§ **Requirements**
Identify every line in the items below that contains the string "point", and copy each of those lines.

[Extracted items]

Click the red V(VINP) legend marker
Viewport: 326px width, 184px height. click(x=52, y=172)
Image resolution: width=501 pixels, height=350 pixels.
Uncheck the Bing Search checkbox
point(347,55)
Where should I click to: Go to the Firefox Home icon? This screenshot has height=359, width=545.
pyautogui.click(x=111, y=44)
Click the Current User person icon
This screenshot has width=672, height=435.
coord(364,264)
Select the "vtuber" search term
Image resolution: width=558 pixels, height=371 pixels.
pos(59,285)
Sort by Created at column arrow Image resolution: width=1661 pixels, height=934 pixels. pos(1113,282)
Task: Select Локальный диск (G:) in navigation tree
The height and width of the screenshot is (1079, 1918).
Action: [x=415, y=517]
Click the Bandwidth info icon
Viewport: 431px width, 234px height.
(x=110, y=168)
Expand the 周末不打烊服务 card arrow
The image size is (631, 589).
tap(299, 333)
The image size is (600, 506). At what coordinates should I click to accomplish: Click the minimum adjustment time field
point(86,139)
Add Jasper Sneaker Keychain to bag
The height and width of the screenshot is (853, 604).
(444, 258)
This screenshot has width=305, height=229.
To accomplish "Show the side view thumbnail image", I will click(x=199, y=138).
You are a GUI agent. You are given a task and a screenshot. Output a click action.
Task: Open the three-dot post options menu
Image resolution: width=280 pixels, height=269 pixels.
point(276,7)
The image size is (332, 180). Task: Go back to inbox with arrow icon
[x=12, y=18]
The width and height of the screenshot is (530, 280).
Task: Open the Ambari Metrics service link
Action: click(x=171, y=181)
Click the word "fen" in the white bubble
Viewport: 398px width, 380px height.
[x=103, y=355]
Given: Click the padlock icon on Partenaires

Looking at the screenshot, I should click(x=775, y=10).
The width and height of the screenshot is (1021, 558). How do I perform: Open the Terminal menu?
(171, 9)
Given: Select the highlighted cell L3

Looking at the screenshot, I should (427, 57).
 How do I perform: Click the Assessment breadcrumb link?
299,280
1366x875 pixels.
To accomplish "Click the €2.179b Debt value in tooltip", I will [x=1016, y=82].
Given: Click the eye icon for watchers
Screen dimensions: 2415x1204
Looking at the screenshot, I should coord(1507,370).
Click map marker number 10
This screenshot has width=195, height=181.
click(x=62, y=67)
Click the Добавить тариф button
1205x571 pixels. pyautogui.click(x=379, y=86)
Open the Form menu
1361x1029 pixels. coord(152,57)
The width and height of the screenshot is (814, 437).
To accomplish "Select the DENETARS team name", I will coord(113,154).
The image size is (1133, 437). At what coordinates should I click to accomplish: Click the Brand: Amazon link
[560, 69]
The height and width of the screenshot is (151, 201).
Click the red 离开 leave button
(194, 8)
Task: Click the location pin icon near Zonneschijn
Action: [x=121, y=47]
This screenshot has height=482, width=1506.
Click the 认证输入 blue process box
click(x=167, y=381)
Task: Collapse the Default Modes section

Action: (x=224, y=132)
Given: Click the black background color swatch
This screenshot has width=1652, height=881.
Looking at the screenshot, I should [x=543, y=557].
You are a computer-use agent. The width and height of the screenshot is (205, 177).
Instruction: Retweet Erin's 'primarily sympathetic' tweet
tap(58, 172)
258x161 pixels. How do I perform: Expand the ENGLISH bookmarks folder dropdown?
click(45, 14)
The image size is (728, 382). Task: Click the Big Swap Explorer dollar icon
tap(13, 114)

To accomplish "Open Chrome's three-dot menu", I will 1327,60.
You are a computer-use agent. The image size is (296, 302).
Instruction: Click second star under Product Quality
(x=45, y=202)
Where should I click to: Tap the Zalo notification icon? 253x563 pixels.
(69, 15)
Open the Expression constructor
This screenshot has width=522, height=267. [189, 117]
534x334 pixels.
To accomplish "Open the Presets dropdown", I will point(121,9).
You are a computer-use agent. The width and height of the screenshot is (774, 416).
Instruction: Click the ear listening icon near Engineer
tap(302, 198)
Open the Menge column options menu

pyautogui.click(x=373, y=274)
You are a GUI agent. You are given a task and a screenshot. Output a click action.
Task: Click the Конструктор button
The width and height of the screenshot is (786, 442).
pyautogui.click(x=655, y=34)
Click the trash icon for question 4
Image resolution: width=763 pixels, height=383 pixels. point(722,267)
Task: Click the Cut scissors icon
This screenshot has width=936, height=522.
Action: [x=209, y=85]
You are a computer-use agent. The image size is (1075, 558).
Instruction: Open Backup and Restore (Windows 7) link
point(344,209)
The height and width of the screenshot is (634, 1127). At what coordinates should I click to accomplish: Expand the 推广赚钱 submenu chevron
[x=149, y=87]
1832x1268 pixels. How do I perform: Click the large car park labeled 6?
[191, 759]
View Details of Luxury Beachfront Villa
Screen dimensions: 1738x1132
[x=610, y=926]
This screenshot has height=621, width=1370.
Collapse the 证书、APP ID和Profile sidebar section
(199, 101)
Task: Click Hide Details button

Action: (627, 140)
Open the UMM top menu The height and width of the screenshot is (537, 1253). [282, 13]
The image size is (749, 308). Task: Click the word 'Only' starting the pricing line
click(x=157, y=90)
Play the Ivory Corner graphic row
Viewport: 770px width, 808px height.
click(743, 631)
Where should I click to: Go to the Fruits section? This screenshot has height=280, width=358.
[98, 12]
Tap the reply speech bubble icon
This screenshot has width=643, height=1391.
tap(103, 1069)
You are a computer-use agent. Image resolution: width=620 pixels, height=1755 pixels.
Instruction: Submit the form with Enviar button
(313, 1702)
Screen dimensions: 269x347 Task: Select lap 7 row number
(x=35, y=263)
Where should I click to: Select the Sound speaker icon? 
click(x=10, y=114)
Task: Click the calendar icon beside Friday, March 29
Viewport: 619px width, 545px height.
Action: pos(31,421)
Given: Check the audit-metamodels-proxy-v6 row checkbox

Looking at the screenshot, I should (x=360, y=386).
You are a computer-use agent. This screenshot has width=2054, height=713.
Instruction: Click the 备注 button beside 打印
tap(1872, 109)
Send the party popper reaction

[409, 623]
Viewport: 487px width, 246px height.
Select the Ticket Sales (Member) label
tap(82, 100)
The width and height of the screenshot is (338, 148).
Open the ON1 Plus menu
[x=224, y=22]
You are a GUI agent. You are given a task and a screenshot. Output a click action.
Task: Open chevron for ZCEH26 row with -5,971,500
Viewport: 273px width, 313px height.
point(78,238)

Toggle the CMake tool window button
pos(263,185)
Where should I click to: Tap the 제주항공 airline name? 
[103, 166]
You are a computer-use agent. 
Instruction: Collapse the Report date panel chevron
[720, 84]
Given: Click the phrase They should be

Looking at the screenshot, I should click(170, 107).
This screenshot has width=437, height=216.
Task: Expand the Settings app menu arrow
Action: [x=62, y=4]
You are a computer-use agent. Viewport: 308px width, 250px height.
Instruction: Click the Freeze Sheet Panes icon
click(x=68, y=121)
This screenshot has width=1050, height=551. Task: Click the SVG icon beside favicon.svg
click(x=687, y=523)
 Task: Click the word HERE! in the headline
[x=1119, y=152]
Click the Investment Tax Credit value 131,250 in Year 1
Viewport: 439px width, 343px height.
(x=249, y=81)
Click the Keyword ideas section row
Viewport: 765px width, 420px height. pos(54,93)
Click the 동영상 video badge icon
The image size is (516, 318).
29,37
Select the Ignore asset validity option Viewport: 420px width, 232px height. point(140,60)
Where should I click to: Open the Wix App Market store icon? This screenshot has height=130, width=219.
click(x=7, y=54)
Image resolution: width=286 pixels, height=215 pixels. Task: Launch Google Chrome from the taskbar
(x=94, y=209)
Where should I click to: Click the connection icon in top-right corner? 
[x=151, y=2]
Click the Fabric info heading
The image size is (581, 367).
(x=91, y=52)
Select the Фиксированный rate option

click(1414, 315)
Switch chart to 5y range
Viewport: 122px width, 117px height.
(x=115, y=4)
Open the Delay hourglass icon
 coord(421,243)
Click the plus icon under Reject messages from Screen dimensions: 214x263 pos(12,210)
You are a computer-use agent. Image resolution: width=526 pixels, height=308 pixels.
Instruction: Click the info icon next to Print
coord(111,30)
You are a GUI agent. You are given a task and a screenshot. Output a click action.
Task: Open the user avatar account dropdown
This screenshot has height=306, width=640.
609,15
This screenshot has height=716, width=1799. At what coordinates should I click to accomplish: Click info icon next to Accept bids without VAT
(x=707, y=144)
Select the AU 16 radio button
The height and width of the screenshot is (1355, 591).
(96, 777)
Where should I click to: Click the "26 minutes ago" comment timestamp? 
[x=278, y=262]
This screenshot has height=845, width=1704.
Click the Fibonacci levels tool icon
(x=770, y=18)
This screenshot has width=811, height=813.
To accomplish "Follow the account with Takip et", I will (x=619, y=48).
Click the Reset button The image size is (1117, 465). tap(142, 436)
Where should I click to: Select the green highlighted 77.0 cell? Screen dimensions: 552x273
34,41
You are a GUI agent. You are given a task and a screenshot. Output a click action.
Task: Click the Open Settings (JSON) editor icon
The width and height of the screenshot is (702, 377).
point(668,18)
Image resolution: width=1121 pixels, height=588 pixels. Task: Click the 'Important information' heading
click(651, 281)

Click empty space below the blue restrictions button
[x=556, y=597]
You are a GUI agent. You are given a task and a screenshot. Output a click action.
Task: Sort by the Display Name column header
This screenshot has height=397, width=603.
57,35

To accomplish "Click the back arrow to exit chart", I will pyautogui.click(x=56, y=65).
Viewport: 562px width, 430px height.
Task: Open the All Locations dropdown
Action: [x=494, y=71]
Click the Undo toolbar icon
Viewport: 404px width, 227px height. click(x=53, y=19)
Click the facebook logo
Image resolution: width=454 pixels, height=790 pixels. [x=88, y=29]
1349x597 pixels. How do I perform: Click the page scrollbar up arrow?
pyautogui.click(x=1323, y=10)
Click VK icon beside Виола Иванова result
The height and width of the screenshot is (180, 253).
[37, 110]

§ **Exercise response**
point(347,55)
point(86,139)
point(276,7)
To accomplish "Open the Presets dropdown", I will point(121,9).
Image resolution: width=763 pixels, height=383 pixels. point(722,267)
point(344,209)
point(78,238)
Select the Ignore asset validity option Viewport: 420px width, 232px height. point(140,60)
point(668,18)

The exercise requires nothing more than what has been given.